=== Provided material ===

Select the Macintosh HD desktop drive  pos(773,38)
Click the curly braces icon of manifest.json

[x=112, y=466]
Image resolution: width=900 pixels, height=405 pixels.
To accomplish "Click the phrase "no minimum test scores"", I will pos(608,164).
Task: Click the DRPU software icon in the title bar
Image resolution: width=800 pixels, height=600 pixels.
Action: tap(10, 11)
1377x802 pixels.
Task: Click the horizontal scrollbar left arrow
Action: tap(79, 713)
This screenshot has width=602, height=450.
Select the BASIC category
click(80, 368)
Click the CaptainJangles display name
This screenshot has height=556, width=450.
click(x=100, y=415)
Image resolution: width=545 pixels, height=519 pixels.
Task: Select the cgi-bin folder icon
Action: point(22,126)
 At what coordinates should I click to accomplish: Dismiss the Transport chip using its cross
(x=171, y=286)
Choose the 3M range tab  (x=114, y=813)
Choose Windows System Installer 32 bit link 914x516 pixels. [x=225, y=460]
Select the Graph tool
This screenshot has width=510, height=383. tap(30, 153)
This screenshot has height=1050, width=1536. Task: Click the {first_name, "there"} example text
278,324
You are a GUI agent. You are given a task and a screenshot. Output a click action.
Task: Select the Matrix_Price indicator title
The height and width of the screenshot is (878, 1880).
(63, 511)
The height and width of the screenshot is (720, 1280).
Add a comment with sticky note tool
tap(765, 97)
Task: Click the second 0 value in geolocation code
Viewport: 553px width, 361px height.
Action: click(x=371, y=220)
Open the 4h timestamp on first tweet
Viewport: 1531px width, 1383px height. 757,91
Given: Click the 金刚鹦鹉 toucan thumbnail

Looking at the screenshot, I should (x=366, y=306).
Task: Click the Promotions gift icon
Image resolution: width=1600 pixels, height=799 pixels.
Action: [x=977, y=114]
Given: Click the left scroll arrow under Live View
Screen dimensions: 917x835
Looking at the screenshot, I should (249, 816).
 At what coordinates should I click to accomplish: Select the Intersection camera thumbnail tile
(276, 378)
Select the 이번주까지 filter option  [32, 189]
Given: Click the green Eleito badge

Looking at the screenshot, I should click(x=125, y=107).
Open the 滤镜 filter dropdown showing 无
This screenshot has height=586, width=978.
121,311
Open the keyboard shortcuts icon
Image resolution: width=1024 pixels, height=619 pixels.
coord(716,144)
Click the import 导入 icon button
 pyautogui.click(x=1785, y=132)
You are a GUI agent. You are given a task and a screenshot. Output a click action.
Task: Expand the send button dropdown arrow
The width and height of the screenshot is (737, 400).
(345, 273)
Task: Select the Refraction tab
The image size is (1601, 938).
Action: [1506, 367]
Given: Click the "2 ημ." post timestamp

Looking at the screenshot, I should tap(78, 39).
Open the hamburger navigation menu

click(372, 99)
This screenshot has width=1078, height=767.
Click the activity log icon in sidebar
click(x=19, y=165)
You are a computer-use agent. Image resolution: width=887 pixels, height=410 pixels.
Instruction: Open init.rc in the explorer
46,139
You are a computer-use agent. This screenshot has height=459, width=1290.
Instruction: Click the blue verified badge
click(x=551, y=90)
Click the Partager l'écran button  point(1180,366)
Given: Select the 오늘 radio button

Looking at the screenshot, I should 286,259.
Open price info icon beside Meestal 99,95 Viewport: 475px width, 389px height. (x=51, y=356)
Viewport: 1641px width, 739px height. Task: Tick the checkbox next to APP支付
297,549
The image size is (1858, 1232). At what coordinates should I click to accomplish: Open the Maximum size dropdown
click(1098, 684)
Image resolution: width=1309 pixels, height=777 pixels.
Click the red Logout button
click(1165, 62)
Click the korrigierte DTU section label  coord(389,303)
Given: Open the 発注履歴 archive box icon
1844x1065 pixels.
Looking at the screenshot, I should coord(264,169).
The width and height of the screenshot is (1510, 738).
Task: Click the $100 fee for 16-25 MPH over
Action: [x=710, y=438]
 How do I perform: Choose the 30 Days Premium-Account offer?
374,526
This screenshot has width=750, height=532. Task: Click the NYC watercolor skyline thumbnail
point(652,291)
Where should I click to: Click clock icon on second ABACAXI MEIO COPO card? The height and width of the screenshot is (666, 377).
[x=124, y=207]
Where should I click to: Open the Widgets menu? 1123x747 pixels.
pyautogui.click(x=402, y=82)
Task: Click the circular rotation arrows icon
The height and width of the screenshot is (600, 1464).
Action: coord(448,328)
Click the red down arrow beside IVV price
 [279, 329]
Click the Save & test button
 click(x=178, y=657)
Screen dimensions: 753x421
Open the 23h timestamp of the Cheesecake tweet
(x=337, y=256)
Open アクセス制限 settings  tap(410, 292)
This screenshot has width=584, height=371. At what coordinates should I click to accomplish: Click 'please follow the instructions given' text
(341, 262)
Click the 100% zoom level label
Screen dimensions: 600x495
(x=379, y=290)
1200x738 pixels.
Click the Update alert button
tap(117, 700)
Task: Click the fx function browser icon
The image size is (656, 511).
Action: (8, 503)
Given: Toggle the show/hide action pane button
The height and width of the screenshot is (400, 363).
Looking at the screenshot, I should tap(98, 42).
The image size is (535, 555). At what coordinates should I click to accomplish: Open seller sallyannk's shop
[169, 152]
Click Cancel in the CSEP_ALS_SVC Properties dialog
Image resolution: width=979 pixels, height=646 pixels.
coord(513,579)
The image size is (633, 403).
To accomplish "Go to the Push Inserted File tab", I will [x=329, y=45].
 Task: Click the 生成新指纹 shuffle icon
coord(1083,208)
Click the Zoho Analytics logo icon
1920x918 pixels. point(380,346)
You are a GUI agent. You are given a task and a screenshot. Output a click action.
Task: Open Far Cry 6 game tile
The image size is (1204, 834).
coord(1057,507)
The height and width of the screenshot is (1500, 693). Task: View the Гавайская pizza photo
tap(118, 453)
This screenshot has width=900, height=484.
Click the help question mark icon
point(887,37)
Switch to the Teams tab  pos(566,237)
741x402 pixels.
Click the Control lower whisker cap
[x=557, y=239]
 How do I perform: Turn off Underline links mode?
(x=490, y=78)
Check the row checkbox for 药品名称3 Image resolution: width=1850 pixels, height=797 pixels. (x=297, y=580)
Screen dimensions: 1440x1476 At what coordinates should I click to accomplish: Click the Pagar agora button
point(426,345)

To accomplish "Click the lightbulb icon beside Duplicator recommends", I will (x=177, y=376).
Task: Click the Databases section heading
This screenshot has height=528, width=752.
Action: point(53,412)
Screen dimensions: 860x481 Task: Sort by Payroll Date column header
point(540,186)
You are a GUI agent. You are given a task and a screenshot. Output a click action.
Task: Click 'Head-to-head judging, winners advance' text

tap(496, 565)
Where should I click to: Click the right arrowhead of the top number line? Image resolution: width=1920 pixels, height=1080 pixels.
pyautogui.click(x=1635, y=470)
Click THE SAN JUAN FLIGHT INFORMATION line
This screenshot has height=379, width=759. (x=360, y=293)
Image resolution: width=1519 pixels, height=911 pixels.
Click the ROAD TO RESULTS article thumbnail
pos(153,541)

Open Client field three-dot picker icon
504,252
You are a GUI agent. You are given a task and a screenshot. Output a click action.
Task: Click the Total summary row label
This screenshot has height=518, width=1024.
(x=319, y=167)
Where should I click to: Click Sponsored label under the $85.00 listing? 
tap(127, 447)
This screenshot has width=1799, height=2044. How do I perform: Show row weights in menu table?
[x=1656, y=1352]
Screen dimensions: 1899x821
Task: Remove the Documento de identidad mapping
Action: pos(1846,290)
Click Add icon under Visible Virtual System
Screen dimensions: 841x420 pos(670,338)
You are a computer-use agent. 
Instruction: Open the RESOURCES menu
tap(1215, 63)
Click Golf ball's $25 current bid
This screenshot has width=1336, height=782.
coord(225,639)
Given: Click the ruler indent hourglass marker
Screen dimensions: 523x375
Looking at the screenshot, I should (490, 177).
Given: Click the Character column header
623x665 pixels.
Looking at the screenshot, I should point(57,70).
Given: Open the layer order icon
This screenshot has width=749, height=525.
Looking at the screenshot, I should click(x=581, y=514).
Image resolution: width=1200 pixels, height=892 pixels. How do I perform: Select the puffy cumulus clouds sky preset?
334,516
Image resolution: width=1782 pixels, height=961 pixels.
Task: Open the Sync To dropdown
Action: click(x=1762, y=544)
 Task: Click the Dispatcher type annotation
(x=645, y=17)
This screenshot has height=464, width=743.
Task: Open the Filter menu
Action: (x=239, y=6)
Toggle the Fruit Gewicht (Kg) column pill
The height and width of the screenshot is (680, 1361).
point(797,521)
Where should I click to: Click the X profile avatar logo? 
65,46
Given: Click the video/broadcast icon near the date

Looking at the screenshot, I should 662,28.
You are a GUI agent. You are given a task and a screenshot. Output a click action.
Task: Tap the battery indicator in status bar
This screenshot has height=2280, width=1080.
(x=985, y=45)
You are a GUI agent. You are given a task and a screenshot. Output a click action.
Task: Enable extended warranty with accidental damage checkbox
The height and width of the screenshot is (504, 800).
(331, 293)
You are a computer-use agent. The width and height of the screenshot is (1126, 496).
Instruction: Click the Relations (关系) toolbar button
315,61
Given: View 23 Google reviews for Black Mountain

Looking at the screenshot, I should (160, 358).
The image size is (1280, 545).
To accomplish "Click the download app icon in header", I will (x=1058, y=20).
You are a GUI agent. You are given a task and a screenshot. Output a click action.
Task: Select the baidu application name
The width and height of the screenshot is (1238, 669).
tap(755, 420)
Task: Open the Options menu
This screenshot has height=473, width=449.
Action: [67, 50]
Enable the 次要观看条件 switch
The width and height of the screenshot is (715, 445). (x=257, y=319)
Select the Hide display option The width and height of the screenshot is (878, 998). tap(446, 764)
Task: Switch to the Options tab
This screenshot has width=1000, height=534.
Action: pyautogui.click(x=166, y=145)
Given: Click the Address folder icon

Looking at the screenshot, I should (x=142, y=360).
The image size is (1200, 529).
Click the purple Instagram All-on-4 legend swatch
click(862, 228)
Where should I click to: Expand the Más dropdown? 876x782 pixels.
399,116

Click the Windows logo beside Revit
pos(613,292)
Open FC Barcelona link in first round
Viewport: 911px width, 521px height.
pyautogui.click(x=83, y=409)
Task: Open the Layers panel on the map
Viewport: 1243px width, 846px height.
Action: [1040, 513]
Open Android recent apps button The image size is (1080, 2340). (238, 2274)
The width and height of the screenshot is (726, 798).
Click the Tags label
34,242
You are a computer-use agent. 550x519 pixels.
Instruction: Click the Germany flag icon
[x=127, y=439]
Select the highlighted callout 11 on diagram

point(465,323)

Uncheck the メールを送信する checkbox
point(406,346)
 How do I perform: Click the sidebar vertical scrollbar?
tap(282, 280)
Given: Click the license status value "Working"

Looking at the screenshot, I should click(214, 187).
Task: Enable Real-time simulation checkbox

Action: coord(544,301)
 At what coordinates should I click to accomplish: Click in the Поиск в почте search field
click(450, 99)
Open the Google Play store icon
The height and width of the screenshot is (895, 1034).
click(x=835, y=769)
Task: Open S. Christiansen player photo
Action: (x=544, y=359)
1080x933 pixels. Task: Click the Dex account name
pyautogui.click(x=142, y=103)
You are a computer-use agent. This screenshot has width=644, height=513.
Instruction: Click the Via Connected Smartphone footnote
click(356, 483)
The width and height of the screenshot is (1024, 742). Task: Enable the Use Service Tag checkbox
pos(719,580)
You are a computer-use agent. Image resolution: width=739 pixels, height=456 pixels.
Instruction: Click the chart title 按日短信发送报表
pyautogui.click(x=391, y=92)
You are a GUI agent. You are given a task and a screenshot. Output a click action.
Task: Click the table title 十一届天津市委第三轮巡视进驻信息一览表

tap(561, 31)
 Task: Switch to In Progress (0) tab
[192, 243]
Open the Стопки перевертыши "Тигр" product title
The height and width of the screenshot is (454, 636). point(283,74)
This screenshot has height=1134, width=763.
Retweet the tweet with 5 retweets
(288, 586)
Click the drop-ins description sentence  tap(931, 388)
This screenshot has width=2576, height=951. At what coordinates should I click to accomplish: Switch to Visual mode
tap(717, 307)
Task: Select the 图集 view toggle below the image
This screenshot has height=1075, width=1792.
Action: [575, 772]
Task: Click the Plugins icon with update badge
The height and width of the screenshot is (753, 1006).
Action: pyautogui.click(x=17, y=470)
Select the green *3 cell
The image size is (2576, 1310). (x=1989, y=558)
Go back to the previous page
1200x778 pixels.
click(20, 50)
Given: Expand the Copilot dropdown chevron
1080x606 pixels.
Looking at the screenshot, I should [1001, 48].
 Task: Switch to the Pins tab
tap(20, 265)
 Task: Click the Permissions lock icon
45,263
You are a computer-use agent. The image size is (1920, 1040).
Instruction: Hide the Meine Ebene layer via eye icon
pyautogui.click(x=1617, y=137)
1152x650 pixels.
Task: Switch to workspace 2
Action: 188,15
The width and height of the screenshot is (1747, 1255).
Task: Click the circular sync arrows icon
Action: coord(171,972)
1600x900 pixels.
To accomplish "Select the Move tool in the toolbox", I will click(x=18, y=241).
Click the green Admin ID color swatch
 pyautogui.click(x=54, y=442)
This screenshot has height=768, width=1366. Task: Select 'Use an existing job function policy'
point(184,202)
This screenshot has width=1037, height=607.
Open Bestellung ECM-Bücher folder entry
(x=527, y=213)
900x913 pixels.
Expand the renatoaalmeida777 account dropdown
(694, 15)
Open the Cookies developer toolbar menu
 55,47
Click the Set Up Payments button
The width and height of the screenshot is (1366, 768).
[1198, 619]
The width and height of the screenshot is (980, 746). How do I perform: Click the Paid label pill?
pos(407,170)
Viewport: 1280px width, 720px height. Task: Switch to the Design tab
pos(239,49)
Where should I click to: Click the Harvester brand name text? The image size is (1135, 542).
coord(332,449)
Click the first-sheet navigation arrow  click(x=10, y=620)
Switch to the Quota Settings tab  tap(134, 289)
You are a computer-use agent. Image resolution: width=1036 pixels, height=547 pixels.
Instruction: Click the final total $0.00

===

- **Problem**:
Scan the entries above and work out how many lines include the word "Options"; the reply is that number alone.

- **Exercise answer**:
2